◆ **Listed entries**

○ ○ ○ ○ ○

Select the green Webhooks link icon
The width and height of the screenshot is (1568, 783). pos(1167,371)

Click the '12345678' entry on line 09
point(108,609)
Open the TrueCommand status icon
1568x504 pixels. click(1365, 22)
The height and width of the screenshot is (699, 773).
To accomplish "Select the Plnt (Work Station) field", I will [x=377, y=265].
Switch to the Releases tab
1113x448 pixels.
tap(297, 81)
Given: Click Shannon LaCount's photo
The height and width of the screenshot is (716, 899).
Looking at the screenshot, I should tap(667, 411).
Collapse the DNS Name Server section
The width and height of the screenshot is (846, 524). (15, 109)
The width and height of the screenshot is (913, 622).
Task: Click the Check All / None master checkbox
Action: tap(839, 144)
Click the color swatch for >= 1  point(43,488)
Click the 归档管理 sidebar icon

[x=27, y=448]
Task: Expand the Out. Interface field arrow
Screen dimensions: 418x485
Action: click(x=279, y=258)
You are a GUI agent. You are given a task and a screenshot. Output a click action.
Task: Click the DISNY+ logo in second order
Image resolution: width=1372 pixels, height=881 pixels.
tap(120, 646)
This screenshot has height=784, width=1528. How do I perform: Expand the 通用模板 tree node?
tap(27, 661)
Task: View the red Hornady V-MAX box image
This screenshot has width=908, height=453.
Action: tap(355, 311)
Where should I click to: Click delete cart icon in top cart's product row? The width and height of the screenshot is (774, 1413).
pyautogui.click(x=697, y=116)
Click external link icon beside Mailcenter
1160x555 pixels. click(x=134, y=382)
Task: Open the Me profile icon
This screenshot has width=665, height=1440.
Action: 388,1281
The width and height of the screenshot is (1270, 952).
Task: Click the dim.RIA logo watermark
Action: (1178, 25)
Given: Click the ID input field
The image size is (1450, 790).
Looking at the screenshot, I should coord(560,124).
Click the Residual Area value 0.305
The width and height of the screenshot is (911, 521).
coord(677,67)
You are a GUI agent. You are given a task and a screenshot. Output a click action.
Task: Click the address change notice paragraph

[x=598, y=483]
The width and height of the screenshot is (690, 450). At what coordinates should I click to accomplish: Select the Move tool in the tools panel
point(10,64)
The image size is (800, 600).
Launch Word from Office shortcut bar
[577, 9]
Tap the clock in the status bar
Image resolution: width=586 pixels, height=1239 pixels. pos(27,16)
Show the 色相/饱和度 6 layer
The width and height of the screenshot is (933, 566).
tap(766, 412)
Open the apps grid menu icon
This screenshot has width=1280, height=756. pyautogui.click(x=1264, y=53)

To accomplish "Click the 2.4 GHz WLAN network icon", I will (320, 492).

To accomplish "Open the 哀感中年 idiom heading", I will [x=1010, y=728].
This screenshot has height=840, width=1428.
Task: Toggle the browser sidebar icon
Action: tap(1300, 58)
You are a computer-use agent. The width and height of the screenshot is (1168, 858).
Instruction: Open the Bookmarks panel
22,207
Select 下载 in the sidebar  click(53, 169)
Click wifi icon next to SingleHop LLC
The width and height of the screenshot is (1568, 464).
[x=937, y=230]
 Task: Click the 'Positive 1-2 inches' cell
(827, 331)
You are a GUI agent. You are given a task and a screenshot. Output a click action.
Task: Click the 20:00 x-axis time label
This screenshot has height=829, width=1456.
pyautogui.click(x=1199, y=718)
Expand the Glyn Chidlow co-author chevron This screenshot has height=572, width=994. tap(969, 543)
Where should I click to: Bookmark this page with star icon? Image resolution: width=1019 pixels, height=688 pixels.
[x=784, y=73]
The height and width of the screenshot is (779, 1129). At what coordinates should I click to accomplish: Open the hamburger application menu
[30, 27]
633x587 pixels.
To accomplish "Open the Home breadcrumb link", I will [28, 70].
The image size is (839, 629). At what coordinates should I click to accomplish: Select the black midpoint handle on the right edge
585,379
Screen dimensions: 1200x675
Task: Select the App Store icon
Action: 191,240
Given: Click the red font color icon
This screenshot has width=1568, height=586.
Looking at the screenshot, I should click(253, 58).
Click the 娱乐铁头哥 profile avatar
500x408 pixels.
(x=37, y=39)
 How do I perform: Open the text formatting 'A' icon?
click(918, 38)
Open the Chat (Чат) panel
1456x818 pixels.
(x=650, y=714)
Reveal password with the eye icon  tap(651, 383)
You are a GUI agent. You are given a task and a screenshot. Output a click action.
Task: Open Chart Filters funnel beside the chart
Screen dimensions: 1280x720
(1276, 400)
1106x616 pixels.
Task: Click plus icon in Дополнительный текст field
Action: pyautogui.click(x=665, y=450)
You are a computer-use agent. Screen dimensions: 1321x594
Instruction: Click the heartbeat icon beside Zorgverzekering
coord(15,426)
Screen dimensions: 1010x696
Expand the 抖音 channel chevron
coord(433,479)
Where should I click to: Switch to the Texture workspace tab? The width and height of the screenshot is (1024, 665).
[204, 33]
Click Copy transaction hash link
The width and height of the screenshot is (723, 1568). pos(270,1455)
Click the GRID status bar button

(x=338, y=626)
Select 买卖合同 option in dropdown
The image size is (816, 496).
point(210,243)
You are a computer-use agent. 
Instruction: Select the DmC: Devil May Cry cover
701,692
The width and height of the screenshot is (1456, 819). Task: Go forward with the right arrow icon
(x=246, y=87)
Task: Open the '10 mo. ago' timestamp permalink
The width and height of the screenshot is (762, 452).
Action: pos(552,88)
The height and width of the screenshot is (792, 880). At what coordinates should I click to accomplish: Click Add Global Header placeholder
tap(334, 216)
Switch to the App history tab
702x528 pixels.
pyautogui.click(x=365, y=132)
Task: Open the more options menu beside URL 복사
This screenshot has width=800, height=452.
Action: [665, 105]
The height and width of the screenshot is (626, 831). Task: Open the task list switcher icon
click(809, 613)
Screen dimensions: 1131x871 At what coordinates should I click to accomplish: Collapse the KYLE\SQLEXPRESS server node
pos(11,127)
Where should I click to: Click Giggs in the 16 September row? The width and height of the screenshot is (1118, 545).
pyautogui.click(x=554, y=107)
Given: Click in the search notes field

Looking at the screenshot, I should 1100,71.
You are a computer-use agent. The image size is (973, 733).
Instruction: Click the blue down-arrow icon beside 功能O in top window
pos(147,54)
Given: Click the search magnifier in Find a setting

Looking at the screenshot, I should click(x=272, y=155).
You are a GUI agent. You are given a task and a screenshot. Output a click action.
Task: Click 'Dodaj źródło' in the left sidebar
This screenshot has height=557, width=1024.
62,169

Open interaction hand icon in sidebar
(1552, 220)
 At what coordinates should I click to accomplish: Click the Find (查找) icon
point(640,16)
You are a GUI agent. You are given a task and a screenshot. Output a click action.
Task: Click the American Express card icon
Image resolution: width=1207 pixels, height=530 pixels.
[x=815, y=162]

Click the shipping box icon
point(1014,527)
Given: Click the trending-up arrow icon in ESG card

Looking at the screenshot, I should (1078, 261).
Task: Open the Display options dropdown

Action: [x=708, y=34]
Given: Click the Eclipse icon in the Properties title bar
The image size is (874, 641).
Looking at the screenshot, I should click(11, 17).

○ ○ ○ ○ ○

Taking the entries above, write out exactly the lines starting with the line containing "You are a computer-use agent. Screen" and going on through the line containing "Task: Open the more", both included, and nothing else.

◆ **Your response**
You are a computer-use agent. Screen dimensions: 1321x594
Instruction: Click the heartbeat icon beside Zorgverzekering
coord(15,426)
Screen dimensions: 1010x696
Expand the 抖音 channel chevron
coord(433,479)
Where should I click to: Switch to the Texture workspace tab? The width and height of the screenshot is (1024, 665).
[204, 33]
Click Copy transaction hash link
The width and height of the screenshot is (723, 1568). pos(270,1455)
Click the GRID status bar button

(x=338, y=626)
Select 买卖合同 option in dropdown
The image size is (816, 496).
point(210,243)
You are a computer-use agent. 
Instruction: Select the DmC: Devil May Cry cover
701,692
The width and height of the screenshot is (1456, 819). Task: Go forward with the right arrow icon
(x=246, y=87)
Task: Open the '10 mo. ago' timestamp permalink
The width and height of the screenshot is (762, 452).
Action: pos(552,88)
The height and width of the screenshot is (792, 880). At what coordinates should I click to accomplish: Click Add Global Header placeholder
tap(334, 216)
Switch to the App history tab
702x528 pixels.
pyautogui.click(x=365, y=132)
Task: Open the more options menu beside URL 복사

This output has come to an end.